The task: Which lines of the material hold the word "chart"? Copy each one.

Material for the task:
==========

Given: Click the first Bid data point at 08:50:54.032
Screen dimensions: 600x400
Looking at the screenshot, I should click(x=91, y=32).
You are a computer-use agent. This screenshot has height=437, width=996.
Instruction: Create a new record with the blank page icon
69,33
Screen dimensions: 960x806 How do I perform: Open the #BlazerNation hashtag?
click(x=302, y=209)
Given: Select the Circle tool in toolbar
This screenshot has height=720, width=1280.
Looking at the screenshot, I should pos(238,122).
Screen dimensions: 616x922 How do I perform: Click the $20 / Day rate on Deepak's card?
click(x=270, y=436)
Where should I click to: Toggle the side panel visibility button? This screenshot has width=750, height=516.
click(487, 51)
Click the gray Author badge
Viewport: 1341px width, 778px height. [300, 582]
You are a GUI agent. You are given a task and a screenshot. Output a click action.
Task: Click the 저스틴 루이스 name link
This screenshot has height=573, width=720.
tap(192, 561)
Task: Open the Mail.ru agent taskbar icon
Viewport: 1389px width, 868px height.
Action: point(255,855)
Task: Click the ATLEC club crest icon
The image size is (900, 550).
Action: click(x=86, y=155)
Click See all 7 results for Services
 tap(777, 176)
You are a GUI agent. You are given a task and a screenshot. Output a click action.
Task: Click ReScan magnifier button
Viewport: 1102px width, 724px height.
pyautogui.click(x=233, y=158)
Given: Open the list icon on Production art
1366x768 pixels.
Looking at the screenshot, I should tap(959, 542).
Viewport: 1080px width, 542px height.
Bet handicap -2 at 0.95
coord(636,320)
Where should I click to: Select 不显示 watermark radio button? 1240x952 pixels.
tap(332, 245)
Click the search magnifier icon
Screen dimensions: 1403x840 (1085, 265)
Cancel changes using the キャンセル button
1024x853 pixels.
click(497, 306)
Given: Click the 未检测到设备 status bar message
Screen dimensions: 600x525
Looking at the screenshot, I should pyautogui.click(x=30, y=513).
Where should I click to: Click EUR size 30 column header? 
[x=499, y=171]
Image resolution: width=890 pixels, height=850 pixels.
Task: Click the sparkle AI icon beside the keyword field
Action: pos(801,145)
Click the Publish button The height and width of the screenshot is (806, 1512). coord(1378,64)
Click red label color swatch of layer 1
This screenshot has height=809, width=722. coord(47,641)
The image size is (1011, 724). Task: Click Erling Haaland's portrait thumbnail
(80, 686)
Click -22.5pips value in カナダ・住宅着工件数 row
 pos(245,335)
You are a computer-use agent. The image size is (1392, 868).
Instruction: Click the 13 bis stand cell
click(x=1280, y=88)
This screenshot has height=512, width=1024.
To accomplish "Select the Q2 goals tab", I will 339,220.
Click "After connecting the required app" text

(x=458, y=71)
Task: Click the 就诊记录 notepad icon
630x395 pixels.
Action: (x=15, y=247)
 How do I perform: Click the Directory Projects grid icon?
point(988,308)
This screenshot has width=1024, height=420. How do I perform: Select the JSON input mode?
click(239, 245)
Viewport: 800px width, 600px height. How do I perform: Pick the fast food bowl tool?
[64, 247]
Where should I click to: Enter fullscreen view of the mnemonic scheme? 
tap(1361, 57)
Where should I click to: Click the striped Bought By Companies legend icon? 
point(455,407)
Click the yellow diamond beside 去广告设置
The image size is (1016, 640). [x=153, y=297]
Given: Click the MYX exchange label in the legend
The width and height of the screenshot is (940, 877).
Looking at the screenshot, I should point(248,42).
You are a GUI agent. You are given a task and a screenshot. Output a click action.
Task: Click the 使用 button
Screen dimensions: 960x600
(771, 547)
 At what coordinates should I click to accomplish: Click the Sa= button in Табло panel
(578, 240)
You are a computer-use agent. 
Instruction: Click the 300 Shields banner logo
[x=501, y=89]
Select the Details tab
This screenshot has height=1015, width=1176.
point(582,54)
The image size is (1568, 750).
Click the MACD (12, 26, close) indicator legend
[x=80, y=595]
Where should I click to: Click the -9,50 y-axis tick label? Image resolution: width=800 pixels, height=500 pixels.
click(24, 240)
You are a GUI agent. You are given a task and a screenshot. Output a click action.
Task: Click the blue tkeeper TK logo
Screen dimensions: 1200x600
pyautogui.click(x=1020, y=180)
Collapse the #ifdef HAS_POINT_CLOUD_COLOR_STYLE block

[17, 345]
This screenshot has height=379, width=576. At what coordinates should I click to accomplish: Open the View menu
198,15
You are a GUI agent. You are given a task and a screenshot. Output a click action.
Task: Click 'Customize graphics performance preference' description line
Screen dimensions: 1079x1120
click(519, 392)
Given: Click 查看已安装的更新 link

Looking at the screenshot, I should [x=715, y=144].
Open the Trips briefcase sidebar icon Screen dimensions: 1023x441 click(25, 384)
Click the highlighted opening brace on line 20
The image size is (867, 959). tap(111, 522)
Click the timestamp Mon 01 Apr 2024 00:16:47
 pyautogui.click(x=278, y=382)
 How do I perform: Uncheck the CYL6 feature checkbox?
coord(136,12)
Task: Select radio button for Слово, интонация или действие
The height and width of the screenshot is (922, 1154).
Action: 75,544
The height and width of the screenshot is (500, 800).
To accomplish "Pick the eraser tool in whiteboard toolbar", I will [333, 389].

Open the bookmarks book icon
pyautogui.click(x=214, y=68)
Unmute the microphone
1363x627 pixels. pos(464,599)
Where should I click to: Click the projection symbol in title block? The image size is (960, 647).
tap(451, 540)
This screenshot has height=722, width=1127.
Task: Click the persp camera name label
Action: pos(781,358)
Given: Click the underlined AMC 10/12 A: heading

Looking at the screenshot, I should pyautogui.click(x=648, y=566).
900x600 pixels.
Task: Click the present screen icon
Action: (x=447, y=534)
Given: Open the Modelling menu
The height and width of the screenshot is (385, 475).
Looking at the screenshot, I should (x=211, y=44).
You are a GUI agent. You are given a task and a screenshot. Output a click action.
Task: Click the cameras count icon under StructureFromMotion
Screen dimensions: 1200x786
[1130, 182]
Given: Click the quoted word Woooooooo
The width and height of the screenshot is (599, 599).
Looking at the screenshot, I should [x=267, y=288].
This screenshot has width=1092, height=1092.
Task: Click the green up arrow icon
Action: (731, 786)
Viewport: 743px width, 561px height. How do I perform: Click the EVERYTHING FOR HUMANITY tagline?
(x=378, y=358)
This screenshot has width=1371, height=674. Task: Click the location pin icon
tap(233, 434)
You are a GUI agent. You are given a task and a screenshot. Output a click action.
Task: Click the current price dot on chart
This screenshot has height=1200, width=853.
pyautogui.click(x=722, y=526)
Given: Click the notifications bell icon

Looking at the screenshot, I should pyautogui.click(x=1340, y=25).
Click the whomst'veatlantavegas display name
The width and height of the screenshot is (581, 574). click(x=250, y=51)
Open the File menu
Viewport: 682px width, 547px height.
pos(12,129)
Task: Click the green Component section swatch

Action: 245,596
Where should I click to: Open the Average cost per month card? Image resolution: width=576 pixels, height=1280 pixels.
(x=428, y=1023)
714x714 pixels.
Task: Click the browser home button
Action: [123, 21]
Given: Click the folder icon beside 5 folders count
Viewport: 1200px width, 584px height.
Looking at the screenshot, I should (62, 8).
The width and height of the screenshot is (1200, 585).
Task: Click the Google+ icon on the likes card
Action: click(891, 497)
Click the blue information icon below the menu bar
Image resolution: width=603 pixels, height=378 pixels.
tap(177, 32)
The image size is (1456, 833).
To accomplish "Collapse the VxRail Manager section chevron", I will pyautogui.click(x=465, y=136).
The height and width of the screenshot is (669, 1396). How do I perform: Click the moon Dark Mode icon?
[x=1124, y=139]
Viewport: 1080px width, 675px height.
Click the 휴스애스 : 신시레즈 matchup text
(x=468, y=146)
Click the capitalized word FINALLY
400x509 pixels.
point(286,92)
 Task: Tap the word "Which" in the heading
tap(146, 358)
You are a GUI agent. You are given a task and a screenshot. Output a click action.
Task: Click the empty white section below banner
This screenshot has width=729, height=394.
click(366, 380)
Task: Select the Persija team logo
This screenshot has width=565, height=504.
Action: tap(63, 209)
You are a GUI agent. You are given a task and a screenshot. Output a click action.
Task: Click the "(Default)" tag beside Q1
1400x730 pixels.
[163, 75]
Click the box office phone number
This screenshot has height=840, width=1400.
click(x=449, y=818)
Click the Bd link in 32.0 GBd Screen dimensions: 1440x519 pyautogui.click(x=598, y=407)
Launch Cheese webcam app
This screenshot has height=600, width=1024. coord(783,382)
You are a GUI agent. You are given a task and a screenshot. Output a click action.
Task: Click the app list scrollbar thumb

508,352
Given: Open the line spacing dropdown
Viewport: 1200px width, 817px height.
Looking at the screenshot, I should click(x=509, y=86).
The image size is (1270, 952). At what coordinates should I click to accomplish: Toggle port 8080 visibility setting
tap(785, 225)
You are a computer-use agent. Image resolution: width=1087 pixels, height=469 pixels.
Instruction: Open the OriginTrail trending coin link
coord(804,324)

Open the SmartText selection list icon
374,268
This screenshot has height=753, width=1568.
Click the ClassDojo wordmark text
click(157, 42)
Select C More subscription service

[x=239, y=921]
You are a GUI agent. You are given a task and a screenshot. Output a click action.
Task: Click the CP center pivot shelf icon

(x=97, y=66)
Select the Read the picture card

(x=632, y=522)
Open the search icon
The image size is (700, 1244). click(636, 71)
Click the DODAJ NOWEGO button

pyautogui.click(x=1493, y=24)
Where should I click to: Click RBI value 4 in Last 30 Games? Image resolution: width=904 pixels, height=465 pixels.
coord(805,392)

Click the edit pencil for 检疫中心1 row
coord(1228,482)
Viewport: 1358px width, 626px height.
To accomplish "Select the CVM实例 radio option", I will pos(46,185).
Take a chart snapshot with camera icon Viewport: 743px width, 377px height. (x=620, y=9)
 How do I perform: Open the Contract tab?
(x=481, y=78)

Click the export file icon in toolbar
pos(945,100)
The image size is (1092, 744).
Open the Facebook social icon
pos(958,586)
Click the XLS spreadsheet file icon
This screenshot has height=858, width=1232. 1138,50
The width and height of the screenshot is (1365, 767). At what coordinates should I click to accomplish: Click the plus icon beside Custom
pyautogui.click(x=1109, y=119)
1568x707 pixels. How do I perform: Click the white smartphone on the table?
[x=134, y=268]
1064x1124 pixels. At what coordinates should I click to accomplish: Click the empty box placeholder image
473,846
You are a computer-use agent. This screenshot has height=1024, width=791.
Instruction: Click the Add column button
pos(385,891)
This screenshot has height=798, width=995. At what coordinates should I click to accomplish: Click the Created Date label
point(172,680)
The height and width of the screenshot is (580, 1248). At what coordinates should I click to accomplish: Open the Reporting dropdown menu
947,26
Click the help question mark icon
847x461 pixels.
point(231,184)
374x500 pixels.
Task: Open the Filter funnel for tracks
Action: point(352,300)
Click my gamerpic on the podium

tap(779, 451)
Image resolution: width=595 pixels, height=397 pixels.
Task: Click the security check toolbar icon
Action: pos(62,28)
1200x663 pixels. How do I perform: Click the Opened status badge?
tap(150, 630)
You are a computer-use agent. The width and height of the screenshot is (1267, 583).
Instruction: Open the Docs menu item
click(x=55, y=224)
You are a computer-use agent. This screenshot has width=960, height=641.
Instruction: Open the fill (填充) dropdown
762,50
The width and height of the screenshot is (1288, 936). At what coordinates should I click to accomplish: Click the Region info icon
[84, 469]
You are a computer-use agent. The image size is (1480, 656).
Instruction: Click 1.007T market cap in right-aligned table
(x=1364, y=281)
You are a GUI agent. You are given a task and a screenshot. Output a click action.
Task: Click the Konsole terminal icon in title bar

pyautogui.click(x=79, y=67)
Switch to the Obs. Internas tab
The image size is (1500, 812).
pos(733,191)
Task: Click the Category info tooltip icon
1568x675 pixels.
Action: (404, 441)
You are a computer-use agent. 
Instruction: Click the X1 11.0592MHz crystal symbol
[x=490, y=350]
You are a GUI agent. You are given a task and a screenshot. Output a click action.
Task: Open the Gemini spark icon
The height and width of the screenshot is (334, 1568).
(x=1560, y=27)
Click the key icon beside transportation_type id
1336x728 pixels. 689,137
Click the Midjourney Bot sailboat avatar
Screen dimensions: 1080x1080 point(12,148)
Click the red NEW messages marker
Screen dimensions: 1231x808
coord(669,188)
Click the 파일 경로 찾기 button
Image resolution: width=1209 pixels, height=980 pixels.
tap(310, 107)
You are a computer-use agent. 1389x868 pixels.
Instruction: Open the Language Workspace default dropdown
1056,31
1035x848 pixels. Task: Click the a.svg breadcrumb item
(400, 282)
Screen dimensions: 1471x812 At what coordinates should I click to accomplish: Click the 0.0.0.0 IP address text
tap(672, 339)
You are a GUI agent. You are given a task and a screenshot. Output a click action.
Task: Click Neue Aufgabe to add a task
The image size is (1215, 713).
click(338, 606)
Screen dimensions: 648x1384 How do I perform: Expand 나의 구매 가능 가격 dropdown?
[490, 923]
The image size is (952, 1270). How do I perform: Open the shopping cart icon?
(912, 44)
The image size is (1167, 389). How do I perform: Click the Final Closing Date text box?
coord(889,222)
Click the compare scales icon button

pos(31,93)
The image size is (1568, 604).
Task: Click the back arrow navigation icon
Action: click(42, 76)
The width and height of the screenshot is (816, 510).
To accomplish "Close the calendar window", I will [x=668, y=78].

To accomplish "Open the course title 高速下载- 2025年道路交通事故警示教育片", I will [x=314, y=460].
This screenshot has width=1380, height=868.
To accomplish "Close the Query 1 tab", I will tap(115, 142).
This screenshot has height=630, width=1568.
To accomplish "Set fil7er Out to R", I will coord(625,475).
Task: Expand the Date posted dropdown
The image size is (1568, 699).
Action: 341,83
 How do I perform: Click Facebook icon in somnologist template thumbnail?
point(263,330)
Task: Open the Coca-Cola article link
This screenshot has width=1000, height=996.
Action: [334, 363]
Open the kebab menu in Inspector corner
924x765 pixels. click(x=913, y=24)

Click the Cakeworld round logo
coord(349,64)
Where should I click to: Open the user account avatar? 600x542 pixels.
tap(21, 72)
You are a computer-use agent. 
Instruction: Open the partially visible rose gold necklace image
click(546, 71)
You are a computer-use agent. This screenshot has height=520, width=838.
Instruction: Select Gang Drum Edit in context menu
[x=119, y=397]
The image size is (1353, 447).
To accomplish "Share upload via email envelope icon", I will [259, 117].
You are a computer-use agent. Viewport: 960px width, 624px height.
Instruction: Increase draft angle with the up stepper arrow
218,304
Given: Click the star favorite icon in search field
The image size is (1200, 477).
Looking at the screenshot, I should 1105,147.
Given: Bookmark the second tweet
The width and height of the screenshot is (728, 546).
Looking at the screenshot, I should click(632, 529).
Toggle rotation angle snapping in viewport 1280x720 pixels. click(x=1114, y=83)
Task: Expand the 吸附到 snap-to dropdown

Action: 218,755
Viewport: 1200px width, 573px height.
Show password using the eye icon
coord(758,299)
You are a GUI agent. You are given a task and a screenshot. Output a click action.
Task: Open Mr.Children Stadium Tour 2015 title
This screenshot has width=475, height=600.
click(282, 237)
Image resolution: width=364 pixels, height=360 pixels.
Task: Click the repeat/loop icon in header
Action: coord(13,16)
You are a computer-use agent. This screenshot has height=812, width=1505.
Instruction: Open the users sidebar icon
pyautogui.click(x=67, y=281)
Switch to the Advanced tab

==========

Result of the task:
Task: Click the current price dot on chart
Take a chart snapshot with camera icon Viewport: 743px width, 377px height. (x=620, y=9)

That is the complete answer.